What this task involves> Starting at the top of the entries, restate word for word each line up to and including the one with "Click the Admin".

[Stored data entries]
____

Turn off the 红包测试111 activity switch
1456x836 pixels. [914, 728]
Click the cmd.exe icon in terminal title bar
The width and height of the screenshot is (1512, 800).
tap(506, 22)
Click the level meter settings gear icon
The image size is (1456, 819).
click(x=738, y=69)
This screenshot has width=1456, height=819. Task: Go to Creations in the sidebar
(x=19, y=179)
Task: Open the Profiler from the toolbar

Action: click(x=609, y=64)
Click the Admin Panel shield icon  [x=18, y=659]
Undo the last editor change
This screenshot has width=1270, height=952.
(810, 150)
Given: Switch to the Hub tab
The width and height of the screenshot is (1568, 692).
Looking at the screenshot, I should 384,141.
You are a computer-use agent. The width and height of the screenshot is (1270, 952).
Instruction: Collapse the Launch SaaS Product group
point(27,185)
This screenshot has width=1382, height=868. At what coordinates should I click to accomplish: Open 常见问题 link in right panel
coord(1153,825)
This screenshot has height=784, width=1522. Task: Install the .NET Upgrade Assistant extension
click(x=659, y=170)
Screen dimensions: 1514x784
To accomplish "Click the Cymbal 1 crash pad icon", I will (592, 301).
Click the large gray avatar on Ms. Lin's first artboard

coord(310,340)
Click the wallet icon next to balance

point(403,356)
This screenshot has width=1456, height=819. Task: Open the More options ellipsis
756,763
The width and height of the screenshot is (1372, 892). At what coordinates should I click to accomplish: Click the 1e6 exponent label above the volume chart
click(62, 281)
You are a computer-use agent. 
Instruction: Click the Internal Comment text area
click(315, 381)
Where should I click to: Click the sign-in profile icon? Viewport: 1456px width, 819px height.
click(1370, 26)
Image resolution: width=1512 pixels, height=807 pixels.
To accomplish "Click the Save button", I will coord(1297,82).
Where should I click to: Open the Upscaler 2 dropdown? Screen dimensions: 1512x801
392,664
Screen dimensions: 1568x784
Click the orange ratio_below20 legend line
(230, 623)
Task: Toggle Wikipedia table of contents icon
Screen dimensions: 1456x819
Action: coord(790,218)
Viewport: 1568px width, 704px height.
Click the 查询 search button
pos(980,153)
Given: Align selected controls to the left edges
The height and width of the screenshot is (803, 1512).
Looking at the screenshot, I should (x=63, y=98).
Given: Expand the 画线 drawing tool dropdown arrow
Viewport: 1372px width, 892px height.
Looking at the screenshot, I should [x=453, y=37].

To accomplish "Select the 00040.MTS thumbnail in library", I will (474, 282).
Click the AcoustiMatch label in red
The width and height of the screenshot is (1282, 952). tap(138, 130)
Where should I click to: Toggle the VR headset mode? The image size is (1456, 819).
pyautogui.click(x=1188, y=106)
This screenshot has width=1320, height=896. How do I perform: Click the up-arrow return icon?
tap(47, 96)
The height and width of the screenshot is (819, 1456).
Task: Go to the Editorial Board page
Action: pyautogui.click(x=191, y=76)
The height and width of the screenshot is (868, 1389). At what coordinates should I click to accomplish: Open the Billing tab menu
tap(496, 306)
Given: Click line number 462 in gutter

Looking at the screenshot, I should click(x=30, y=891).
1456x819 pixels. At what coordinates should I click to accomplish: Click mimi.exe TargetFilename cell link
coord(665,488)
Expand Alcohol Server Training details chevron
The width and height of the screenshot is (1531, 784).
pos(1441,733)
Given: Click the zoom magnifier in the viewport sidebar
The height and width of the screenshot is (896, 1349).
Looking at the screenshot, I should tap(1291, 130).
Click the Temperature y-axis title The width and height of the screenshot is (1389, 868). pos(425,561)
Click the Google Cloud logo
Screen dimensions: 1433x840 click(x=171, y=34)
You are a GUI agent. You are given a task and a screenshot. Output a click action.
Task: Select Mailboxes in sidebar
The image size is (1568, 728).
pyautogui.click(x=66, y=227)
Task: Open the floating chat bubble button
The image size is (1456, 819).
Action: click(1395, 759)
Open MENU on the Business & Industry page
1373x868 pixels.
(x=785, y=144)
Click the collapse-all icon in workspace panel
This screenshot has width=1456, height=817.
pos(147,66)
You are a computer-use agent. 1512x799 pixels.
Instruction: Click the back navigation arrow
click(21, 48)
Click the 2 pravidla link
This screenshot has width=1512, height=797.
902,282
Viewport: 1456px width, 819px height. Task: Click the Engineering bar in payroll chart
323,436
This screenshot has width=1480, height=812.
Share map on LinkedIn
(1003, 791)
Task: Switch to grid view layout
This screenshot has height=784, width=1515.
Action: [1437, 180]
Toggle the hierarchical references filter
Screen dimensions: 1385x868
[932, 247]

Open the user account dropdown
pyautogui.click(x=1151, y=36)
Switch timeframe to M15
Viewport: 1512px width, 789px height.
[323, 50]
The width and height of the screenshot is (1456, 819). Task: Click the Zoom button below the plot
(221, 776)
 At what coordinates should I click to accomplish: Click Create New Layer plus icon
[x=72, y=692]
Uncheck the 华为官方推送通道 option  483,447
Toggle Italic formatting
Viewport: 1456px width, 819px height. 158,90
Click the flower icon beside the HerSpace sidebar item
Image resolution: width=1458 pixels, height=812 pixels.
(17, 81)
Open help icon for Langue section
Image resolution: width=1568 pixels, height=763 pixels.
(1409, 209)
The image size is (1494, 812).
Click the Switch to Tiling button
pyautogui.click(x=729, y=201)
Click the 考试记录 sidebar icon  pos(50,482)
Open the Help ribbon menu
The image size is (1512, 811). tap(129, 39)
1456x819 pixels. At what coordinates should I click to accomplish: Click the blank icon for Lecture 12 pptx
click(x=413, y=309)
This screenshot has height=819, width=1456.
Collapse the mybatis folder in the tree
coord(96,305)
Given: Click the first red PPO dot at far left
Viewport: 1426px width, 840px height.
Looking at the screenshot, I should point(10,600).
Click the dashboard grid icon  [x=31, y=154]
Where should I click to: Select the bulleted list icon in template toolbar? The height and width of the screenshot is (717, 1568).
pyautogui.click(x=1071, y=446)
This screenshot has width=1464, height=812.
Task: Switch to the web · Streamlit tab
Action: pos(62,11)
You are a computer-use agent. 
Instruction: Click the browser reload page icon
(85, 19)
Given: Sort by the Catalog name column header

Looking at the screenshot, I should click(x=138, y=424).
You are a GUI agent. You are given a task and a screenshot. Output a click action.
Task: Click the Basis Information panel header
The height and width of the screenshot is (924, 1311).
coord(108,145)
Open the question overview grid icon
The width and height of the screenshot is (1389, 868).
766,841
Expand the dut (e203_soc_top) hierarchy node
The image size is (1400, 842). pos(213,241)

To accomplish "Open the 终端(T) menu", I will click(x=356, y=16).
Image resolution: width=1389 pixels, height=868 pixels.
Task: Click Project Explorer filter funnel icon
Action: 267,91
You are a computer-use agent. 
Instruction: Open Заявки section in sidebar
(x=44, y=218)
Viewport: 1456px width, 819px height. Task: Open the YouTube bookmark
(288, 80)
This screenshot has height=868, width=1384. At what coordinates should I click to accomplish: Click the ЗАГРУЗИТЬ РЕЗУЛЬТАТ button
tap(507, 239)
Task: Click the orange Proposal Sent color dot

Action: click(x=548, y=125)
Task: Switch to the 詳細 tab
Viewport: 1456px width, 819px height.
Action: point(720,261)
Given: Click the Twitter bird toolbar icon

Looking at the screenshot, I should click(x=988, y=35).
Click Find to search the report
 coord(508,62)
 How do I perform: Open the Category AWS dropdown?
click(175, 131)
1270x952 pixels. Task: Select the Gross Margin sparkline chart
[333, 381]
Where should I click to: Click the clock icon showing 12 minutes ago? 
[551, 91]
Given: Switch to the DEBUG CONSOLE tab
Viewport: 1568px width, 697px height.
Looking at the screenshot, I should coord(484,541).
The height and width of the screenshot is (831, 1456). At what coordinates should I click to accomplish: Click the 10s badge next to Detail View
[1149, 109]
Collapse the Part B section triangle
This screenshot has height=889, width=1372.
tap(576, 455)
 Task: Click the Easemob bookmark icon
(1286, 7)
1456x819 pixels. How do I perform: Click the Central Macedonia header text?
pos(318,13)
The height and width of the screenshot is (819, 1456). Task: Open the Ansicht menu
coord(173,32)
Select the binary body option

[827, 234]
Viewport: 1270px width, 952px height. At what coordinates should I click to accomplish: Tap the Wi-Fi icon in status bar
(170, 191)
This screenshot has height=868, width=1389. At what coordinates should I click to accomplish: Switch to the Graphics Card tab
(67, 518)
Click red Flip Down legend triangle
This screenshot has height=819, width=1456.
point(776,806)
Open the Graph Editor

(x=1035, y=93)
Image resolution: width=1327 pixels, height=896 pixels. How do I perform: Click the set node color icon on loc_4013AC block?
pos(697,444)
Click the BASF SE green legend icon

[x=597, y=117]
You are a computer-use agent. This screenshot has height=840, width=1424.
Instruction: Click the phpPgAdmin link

____

Output>
Turn off the 红包测试111 activity switch
1456x836 pixels. [914, 728]
Click the cmd.exe icon in terminal title bar
The width and height of the screenshot is (1512, 800).
tap(506, 22)
Click the level meter settings gear icon
The image size is (1456, 819).
click(x=738, y=69)
This screenshot has width=1456, height=819. Task: Go to Creations in the sidebar
(x=19, y=179)
Task: Open the Profiler from the toolbar

Action: click(x=609, y=64)
Click the Admin Panel shield icon  [x=18, y=659]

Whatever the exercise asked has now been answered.